Up to this point Balibar's reading of Hegel echoes what he develops in (the recently translated) Citizen Subject, which focuses on precisely this internal limit, on the structural impossibility of the universal of the universal. This impossibility is given in different forms, in the different figures of spirit, which pit universal against universal, and in the texts own double formulation of the spirit, defined as Ich das Wir, und Wir, das Ich ist” or “I that is We and We that is I, and “ and “das Tun aller und Jeder” or “The work of all and each, ”as recognition or activity, as figure and figuration. 

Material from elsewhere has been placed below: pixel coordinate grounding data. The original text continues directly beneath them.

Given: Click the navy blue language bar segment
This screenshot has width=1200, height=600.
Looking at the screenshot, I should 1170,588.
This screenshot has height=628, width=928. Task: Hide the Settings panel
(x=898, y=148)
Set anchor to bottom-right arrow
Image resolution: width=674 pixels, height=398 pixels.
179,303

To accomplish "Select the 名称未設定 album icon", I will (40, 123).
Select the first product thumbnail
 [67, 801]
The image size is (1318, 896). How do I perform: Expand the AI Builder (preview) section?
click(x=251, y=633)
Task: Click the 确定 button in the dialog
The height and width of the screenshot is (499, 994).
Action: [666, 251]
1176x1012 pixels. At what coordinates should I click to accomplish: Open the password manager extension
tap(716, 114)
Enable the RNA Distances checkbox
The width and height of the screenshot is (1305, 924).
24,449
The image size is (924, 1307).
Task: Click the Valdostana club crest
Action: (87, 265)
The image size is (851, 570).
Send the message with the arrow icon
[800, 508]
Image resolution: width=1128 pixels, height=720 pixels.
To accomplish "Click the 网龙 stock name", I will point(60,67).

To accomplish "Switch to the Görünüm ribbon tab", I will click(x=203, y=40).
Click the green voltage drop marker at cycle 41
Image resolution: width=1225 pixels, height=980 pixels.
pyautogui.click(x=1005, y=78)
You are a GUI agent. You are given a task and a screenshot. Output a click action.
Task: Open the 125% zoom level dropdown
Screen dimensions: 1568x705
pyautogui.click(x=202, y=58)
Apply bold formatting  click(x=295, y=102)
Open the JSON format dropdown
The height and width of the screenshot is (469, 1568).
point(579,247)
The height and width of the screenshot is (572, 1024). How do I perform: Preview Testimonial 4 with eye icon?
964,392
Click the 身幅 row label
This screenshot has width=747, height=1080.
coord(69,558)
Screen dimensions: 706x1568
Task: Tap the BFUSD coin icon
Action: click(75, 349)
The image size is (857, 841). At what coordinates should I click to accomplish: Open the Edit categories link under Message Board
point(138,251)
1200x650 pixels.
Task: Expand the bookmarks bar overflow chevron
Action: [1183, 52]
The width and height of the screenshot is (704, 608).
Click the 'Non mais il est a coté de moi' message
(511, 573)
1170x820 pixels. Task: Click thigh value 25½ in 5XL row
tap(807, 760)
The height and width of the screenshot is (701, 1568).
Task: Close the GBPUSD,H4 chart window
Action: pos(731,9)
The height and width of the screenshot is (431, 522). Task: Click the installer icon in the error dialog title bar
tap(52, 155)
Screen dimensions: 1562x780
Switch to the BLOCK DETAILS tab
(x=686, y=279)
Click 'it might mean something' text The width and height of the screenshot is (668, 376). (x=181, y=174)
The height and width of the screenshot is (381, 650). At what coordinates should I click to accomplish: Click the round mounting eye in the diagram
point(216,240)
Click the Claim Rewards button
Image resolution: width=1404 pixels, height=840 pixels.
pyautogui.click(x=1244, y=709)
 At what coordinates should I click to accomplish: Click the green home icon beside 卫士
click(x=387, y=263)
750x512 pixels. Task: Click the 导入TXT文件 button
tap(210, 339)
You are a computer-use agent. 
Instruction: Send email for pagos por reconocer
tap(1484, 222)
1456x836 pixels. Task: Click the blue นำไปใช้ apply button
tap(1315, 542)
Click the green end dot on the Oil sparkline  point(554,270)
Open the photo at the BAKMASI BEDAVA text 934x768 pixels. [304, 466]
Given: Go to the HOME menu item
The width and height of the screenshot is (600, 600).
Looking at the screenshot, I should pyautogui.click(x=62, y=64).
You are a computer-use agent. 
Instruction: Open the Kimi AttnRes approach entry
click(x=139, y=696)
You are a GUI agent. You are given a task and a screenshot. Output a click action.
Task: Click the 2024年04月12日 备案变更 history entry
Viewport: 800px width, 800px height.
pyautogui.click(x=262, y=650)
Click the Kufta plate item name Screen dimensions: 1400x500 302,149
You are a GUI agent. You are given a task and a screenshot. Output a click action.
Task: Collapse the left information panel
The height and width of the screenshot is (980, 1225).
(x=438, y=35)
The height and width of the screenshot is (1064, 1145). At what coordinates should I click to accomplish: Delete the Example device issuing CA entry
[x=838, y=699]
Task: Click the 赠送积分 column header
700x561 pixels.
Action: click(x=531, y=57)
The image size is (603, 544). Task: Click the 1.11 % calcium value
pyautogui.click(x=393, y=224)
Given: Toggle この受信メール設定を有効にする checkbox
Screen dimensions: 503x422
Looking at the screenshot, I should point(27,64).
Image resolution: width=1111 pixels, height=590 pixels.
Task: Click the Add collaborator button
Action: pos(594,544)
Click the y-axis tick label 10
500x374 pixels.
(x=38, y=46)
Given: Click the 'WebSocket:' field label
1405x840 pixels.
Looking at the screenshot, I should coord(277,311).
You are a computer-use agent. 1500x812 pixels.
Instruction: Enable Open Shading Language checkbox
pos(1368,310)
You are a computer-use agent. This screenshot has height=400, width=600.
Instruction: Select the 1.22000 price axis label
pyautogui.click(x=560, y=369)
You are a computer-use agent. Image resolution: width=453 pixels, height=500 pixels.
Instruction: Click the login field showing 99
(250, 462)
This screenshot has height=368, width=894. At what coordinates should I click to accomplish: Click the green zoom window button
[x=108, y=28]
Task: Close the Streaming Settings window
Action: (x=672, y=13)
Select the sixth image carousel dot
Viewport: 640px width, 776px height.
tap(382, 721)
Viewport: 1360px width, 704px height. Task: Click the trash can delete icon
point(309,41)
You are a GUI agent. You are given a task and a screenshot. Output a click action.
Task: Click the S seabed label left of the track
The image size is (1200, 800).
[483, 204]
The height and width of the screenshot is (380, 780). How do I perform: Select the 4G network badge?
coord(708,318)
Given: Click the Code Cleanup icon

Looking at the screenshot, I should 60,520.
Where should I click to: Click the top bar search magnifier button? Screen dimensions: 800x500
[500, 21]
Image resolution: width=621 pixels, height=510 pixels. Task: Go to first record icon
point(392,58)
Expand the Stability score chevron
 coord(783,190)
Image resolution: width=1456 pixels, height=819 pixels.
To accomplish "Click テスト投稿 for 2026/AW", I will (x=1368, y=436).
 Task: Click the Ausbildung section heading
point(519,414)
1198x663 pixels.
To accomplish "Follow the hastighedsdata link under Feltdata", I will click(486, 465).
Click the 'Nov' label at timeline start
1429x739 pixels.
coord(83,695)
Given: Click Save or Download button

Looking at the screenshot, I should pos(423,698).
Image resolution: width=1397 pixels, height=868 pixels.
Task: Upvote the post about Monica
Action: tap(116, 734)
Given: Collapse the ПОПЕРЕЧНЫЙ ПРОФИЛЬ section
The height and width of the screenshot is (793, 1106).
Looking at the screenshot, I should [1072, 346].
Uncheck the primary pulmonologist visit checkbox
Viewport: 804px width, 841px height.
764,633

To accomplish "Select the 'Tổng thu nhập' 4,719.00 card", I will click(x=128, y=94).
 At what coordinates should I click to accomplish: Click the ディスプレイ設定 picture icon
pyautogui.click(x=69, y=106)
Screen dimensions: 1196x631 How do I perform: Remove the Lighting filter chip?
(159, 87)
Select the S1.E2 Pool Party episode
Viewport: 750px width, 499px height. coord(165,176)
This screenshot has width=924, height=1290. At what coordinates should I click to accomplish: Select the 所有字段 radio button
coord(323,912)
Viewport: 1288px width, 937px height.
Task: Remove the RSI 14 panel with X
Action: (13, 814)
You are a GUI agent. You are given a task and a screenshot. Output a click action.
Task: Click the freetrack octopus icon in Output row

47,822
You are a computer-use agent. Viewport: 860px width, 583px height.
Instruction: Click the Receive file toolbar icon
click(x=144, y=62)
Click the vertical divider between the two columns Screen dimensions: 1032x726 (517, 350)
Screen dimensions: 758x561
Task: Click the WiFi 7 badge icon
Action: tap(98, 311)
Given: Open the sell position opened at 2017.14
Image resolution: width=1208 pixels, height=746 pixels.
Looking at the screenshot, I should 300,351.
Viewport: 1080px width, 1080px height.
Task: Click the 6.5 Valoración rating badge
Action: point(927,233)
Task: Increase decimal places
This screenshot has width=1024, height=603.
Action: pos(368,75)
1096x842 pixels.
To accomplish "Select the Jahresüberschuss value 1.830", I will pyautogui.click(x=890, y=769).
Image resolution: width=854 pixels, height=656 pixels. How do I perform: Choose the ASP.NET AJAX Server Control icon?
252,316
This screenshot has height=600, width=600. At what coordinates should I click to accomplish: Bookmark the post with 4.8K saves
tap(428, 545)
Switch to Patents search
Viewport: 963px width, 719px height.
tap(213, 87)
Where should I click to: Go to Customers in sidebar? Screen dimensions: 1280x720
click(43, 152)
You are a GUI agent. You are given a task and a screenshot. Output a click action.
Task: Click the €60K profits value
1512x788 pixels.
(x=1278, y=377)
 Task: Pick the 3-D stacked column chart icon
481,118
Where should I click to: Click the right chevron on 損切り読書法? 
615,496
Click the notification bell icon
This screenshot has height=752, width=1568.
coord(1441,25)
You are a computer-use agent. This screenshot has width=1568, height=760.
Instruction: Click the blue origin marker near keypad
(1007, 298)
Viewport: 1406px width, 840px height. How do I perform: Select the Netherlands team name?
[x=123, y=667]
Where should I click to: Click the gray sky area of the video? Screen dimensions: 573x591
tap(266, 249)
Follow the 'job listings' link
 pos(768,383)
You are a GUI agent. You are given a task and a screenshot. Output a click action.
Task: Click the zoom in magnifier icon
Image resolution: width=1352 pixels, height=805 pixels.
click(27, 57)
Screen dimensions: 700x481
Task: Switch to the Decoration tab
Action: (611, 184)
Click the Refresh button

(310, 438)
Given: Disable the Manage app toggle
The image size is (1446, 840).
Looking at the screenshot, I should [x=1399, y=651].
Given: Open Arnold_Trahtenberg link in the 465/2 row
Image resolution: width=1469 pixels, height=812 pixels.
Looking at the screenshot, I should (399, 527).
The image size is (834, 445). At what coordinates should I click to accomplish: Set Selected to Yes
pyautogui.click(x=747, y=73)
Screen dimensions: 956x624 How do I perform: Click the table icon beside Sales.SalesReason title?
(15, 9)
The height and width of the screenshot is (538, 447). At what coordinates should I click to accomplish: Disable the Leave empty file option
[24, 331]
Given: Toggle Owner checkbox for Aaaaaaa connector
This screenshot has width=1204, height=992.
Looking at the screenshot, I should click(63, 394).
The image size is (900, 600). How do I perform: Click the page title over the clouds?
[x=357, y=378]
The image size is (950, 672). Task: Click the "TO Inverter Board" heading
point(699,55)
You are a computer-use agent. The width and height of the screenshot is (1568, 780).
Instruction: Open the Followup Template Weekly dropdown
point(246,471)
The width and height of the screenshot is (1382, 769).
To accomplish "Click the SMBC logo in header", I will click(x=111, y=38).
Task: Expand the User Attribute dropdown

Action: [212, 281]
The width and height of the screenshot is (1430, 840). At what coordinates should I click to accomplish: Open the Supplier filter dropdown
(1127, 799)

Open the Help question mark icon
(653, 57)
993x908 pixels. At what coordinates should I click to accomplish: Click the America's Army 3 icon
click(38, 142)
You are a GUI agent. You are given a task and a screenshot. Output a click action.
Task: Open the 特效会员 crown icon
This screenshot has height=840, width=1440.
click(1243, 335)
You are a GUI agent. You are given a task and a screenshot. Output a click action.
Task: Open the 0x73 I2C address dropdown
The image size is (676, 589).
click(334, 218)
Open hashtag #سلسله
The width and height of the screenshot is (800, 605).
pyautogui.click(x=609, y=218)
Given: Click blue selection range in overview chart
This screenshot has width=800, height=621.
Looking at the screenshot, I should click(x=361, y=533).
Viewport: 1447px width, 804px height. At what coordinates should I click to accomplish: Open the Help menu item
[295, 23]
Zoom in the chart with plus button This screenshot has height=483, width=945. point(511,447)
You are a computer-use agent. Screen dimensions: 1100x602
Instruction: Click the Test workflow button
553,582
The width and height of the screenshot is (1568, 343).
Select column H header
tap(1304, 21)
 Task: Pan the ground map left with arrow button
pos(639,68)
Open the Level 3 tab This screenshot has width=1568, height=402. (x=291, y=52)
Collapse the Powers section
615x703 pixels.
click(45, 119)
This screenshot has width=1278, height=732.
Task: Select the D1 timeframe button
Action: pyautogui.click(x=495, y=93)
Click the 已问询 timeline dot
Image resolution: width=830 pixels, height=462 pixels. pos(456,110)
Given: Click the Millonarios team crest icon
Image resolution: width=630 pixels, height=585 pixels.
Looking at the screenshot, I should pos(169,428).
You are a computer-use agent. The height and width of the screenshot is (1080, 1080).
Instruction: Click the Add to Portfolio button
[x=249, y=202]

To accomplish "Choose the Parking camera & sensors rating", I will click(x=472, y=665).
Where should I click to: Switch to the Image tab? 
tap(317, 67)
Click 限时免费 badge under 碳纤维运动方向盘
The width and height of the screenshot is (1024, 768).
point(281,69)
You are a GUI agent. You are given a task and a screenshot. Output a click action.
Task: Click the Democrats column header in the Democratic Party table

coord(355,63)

Des Universels adds to this Marx, and ideology as universal. Ideology is a process of universalization, Marx would say of the ideas of the ruling class. Balibar had earlier corrected this in "Three Concept of Politics," writing, "domination by an established order does indeed rest, as Marx argued after Hegel, on the ideological universalization of its principles. But contrary to what Marx believed the dominant ideas cannot be those of the dominant class. They have to be those of the dominated…”This is in some sense the Machiavellian moment of ideology, the point where the ruler appears to be "of the people," the dominantor appears to be governed by the same rules as the dominated, the same religion, the habits, and ideas. The most immediate example, at least for us Americans, is the parade of presidential candidates outdoing each other in their appearance of folksy common values every election season. Machiavelli argued that every politician must  be both animal and man, show the strength of a lion and the cunning of a fox, but he neglected to add that he or she must also have the stomach of a raccoon to ingest chili cheese dogs and fried butter balls. 

Jeb!

In Des Universels  Balibar argues that Marx's Capital constantly examines both the universalization of the dominant ideas, the spread of bourgeois notions of property and individuality, and the universalization of not so much dominated ideas, ideas of the dominated class, but what could be called, following Althusser, the spontaneous philosophy of market relations. The combination of these two processes of universalization can be found in the rhetorically dense passage from the end of Part Two in Volume One. The passage can be understood as both a universalization from above and below, as the dominant ideas, the ideas of the dominant class, encounter the quotidian practices of exchange. As Marx writes, 

"The sphere of circulation or commodity exchange, within whose boundaries the sale and purchase of labor-power goes on, is in fact a very Eden of the innate rights of man. It is the exclusive realm of Freedom, equality, and Bentham. Freedom, because both buyer and seller of a commodity, let us say of labor power, are determined by their own free will. They contract as free persons, who are equal before the law…The only force bringing them together, and putting them into relation with each other, is the selfishness, the gain and the private interest of each."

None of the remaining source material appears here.